Hospital administrators likely feared the legal and ethical fallout of a fetal death on their watch. If the baby had died during a vaginal birth that the doctors had warned against, the hospital could have faced massive malpractice lawsuits. In their eyes, the “emergency petition” was a way to ensure the best clinical outcome and protect the institution from the consequences of a patient’s “unwise” decision.

But there is a profound difference between a doctor recommending a procedure and a judge ordering it. When the tablet arrived at Doyley’s bedside, the relationship between patient and provider was permanently severed. The doctor ceased to be a healer and became an agent of the state.

Who Bears the Brunt?

While this case involved a professional doula with a deep understanding of birth, the implications extend to every pregnant person in the state. This systemic vulnerability is most acute for those without the resources to fight back. While Doyley’s story reached the public, how many other women—particularly those in marginalized communities who already face systemic disparities in maternal health—have been coerced into surgeries via legal threats they didn’t understand?

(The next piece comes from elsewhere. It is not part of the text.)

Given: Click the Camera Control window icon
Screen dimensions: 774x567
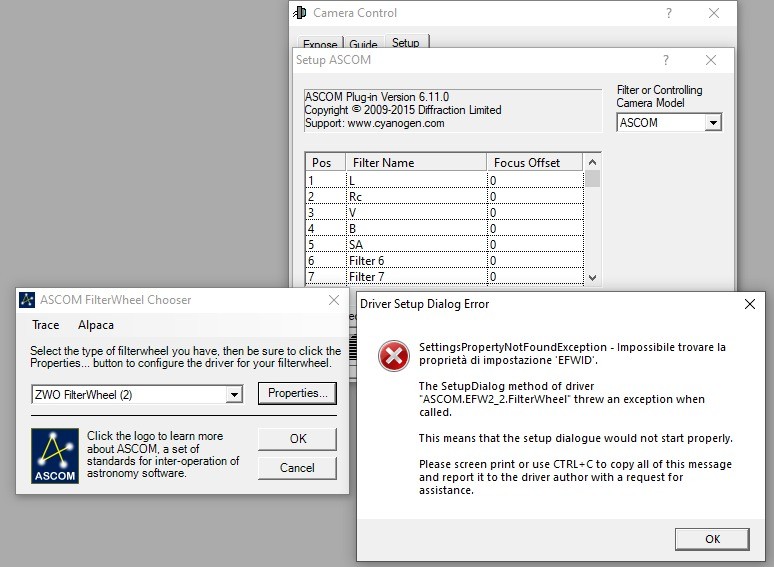Looking at the screenshot, I should click(x=300, y=13).
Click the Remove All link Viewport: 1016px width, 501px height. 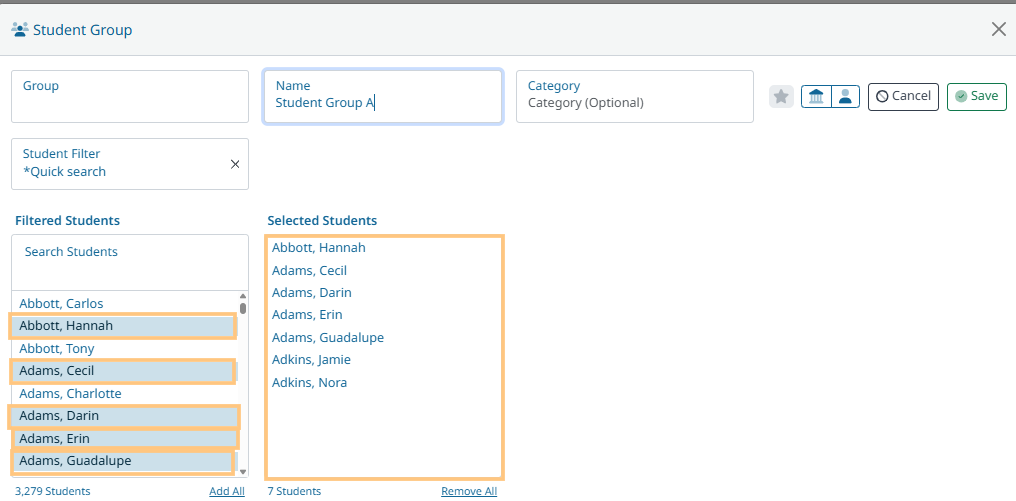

When medical care is tied to judicial approval, the “standard of care” is no longer determined by the American College of Obstetricians and Gynecologists or clinical data; it is determined by a judge’s interpretation of “the best interest of the child.”

Cherise Doyley’s experience serves as a chilling reminder that in certain jurisdictions, the birth plan is not a preference—it is a request that can be denied by a court of law. We are witnessing the erosion of the boundary between the exam room and the courtroom, and once that line is gone, the concept of “informed consent” becomes a suggestion rather than a right.